══ Brano proposto ══
Messaggio alle Camere: una legge contro le
posizioni dominanti, vigilanza sulla tv privata, ruolo centrale per la
Rai
Marzio Breda
Serve «una legge di sistema», che
regoli «l'intera materia delle comunicazioni, delle radiotelediffusioni,
dell'editoria di giornali e periodici e dei rapporti tra questi mezzi».
Serve un impianto strutturale normativo a «garanzia del pluralismo
e dell'imparzialità nell'informazione», che sono a loro volta
«strumento essenziale per realizzare una democrazia compiuta».
Serve ridefinire «limiti» e «freni» alle «posizioni
dominanti», che sono «ostacoli all'effettivo esplicarsi del
pluralismo». Serve «tenere presente il ruolo centrale del servizio
pubblico», cioè della Rai. E servono, infine, «spazi
a bilanciamento dei diritti» della maggioranza ma soprattutto delle
opposizioni.
Sono le 10 di ieri mattina quando Carlo Azeglio
Ciampi fa leggere a Silvio Berlusconi il suo primo messaggio alle Camere.
«Piena condivisione sui principi», dice il Cavaliere, siglando
il testo. Certo, condividerà tutto «volentieri», il
premier. E però è difficile credere che non percepisca alla
stregua di un richiamo personale l'invito a regolare subito la materia,
i cenni reiterati alle «concentrazioni», il monito a preservare
la centralità della tv di Stato.
VENT'ANNI DI LEGGI - Per introdurre il messaggio,
Ciampi cita una serie di norme degli ultimi vent'anni. Da quella dell'81,
che «fissa limiti precisi alle concentrazioni e detta norme puntuali
alla loro eliminazione», a quella del '90, che «definì
i princìpi fondamentali del sistema», a quella del '97, che
anticipò «il tema della convergenza multimediale tra telecomunicazioni
e radio-tv», anche qui con «il divieto di posizioni dominanti».
E richiama la Carta scritta dai padri repubblicani e la giurisprudenza
costituzionale, là dove (aprile 2002) «pone in rilievo che
la sola presenza dell'emittenza privata non è sufficiente a garantire
la completezza e l'obiettività della comunicazione politica»,
se non vi siano «ulteriori misure ispirate al principio della parità
di accesso delle forze politiche». Traduzione: le reti Mediaset non
bilanciano affatto il peso della Rai, se a esse non possono affacciarsi
i partiti estranei all’alleanza del premier.
═══
» Compiti da svolgere:
1. Indica se ciascuna affermazione concorda con il brano sul messaggio di Ciampi alle Camere. Per ognuna rispondi sì o no e cita le parole decisive del brano. (a) La legge richiesta dovrebbe regolare anche l'editoria di giornali e periodici. (b) Ciampi fa leggere il messaggio a Berlusconi alle 10 di sera. (c) La legge del '90 anticipò il tema della convergenza multimediale.
2. Secondo il brano sul messaggio di Ciampi alle Camere, quale data ha la giurisprudenza costituzionale che richiama?
3. Porta avanti il brano sul messaggio di Ciampi alle Camere a partire dalla sua ultima frase.
I dati che seguono non hanno alcun legame con il brano.
══ Righe di dati ══
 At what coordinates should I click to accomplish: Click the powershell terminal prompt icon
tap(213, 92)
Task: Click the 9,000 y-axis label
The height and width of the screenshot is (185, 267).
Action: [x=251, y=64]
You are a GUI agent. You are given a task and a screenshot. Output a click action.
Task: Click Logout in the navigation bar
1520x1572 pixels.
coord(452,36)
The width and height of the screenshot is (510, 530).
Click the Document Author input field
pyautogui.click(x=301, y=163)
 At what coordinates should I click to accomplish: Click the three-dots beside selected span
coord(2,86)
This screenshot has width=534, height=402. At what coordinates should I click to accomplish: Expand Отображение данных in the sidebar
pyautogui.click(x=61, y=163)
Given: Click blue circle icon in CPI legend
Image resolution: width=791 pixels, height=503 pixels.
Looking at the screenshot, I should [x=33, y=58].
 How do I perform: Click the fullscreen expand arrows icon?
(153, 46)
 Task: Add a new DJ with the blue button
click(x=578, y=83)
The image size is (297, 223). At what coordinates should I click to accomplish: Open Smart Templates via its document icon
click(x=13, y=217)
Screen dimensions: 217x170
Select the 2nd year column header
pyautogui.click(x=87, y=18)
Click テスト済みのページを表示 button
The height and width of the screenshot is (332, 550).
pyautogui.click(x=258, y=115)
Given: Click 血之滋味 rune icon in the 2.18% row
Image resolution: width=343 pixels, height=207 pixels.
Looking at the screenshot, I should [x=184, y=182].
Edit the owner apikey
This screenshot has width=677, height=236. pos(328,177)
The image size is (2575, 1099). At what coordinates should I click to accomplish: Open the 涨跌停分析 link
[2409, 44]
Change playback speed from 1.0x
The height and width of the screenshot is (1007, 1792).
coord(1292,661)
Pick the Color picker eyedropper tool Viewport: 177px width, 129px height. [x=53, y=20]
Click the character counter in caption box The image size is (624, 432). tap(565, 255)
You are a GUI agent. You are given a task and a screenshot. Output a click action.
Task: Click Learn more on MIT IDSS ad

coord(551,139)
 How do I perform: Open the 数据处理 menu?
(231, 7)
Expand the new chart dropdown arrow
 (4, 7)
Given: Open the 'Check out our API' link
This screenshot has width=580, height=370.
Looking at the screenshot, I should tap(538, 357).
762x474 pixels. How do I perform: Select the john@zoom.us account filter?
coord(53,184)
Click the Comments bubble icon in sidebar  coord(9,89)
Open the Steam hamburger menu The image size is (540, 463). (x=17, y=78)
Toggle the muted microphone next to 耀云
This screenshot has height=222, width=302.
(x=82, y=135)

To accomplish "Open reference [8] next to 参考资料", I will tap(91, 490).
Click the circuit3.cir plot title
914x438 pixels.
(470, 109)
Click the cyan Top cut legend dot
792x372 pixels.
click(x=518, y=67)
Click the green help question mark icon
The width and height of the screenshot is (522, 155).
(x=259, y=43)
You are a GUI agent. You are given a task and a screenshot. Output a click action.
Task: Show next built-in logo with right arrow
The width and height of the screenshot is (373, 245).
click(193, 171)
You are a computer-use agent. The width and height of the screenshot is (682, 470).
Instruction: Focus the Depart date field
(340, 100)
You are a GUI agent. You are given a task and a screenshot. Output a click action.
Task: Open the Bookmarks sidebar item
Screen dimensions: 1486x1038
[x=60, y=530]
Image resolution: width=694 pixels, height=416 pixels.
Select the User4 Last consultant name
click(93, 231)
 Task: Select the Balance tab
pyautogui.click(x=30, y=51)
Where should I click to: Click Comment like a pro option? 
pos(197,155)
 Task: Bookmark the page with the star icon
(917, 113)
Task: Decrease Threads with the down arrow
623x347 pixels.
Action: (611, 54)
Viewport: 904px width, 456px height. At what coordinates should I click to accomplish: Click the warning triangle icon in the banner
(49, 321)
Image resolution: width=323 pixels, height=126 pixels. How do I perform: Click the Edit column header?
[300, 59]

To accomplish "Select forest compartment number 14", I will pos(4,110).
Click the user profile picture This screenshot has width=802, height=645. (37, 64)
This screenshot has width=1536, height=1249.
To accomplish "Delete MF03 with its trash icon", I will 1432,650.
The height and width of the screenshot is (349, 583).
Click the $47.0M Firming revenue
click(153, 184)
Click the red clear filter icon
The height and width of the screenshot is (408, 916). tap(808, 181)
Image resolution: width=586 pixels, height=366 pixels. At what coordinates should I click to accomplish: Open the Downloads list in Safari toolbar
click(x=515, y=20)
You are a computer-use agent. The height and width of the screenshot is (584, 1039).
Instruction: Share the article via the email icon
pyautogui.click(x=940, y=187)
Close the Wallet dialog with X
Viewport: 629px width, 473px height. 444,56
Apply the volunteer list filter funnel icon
═══
» Soluzioni:
1.
(a) Sì: «dell'editoria di giornali e periodici e dei rapporti tra questi mezzi».
(b) No: «Sono le 10 di ieri mattina».
(c) No: «a quella del '97, che anticipò «il tema della convergenza multimediale tra telecomunicazioni e radio-tv»».

2. Aprile 2002.

3.
I VINCOLI EUROPEI - Il capo dello Stato elenca
poi, per dare urgenza al discorso, «quattro recenti direttive del
Parlamento Europeo e del Consiglio dell'Ue» che «dovranno essere
recepite entro il luglio 2003».
C'è tempo un anno, quindi, per risolvere
il caso italiano e adeguarsi al «concetto di libertà d'espressione»
tracciato a Bruxelles. Ciò che «comprende libertà d'opinione
e libertà di trasmettere informazioni e idee, nonché la libertà
dei mass-media e il loro pluralismo» e infine, (repetita iuvant)
«grande spazio all'esigenza di assicurare un regime concorrenziale».
IL FUTURO - Dice Ciampi: «Entro pochi anni
anche l'Italia disporrà delle nuove possibilità che l'evoluzione
della tecnologia mette a disposizione dell'emittenza radio-tv». Uno
sviluppo - l'era del digitale - che allargherà «le occasioni
di mercato e rappresenterà» da solo «un freno alla costituzione
o al rafforzamento di posizioni dominanti». Tuttavia, anche se cambierà
la «soglia critica» dei gruppi mass-mediatici (destinati a
crescere), saranno «necessarie nuove politiche pubbliche per guidare
il processo di trasformazione». Questo perché «pluralismo
e libertà dell'informazione» non potranno «essere conseguenza
automatica del progresso tecnologico».
UNA NUOVA CORNICE - Il combinato disposto di
nuova realtà tecnologica, norme Ue e indicazioni dell'Alta Corte
«richiede» per il presidente «una legge di sistema»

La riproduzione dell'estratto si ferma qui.